- THE TASK -
After the article on Minnesota hiring P.J. Fleck mentions the Big Ten's coaching overhaul, several paragraphs each begin with a coach's name. List those coaches and the school the article says each one leads.

- DOCUMENT -
☆ ☆ ☆ ☆

Advertisement

Why Minnesota's decision to hire P.J. Fleck is good for the Big Ten

P.J. Fleck is leaving Western Michigan for Minnesota. (Getty)
P.J. Fleck is leaving Western Michigan for Minnesota. (Getty)

A little over four years and one month ago Bret Bielema left Wisconsin to become the head coach at Arkansas.

This was just days after the Badgers had won the Big Ten championship game. It was both a surprise and blow to the collective ego of the Big Ten, which wasn’t just losing to the SEC on the field anymore, but in the hiring process too.

Bielema was a young (42 at the time) and successful coach who didn’t see the Big Ten as a place to achieve his dreams. This despite being set up in the best program in the league’s West Division, ready to win for seasons to come and earn enough money to buy Sheboygan. Rival fans love to pick on Bielema, but it’s never good when your championship coach is getting plucked.

Worse, he was a guy who grew up on an Illinois hog farm and walked on at Iowa.

The Big Ten was no longer cool enough … for him?

On Friday, the University of Minnesota, long a middling, if not uninspiring, Big Ten entrant, hired P.J. Fleck from Western Michigan, where the 36-year-old ball of energy and ambition turned a one-win team into a 13-1 Cotton Bowl club.

The Big Ten (and not just Michigan or Ohio State, mind you) was cool enough … for him?

College football is cyclical and the Big Ten has been on quite the upswing since Bielema bolted to Arkansas, where he has found only moderate success. While the southern league is now the wholly owned property of Nick Saban’s machine in Tuscaloosa, the Big Ten has continued a coaching overhaul.

Urban Meyer, who was finishing his first season at sanction-riddled Ohio State when Bielema left, won a national title in Columbus and is putting the finishing touches on a monster recruiting class.

Jim Harbaugh, who coached San Francisco to the Super Bowl four years ago, left the NFL to restore Michigan.

James Franklin departed Vanderbilt and rebuilt post-Sandusky Penn State in three short seasons.

Western Michigan went 13-1 under P.J. Fleck this season. (Getty)
Western Michigan went 13-1 under P.J. Fleck this season. (Getty)

Mark Dantonio emerged as an elite coach and turned Michigan State into a nationally prominent program, this past season not withstanding.

Paul Chryst returned to Wisconsin from Pitt and not only has maintained the Badgers program (it just defeated Fleck and WMU in the Cotton Bowl) but almost certainly ended the revolving door in Madison (Bielema’s replacement, Gary Andersen, jumped to Oregon State after just two seasons). Chryst, 51, was born in Madison, raised in Platteville and probably learned from Bielema that the grass in Wisconsin is pretty darn green.

☆ ☆ ☆ ☆

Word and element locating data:
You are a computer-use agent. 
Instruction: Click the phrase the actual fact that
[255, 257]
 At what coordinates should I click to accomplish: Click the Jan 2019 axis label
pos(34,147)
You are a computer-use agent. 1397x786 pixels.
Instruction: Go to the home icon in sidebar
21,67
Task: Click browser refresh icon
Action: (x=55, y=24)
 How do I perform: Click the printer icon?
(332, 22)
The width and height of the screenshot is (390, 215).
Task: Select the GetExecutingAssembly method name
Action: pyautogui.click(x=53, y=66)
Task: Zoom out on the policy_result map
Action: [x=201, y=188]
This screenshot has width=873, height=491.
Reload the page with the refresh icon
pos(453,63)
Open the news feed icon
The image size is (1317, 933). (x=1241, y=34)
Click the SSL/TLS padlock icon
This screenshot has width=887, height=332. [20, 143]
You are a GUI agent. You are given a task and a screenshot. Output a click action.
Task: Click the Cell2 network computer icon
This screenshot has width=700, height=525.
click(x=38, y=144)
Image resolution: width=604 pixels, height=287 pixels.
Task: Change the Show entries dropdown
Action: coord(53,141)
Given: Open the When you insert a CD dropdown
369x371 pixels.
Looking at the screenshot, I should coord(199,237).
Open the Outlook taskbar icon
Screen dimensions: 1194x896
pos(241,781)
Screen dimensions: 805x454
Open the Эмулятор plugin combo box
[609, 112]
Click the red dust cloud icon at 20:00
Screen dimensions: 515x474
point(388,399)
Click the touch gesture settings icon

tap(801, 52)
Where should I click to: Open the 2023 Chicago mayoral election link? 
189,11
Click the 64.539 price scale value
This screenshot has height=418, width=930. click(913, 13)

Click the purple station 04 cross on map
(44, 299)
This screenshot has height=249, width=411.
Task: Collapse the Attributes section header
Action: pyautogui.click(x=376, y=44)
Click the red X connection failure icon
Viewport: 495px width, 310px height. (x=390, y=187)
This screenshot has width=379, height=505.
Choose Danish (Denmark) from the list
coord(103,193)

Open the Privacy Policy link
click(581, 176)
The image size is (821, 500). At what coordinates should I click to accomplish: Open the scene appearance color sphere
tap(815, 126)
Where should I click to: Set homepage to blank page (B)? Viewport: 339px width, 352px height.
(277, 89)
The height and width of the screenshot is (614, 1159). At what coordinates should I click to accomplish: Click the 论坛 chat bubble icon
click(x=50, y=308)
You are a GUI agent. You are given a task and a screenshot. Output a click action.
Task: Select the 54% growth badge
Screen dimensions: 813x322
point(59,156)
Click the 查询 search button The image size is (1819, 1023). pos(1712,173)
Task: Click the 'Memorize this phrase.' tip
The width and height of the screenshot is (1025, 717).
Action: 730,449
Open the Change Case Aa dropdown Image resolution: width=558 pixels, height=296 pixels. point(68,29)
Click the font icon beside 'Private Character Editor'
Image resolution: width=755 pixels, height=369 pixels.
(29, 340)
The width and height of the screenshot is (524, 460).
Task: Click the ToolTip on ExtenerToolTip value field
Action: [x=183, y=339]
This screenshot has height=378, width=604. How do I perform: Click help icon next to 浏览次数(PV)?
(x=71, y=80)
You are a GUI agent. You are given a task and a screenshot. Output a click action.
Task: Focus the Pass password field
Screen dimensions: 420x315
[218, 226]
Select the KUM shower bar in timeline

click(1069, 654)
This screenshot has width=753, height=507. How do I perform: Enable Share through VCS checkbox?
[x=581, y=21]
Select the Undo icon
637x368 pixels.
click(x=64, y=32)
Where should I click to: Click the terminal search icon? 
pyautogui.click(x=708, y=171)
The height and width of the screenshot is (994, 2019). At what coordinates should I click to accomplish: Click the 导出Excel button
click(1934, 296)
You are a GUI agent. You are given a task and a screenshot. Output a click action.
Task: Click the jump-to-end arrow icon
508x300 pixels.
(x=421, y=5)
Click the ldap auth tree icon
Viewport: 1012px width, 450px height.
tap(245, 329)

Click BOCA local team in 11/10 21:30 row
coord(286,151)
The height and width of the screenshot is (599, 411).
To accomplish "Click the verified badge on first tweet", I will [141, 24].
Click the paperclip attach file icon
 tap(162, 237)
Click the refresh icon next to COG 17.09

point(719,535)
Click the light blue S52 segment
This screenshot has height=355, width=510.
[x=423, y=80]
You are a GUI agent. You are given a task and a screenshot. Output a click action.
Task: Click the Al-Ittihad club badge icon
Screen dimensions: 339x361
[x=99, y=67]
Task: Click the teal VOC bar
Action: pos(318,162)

☆ ☆ ☆ ☆

- ANSWER FOR THE TASK -
- Urban Meyer: Ohio State
- Jim Harbaugh: Michigan
- James Franklin: Penn State
- Mark Dantonio: Michigan State
- Paul Chryst: Wisconsin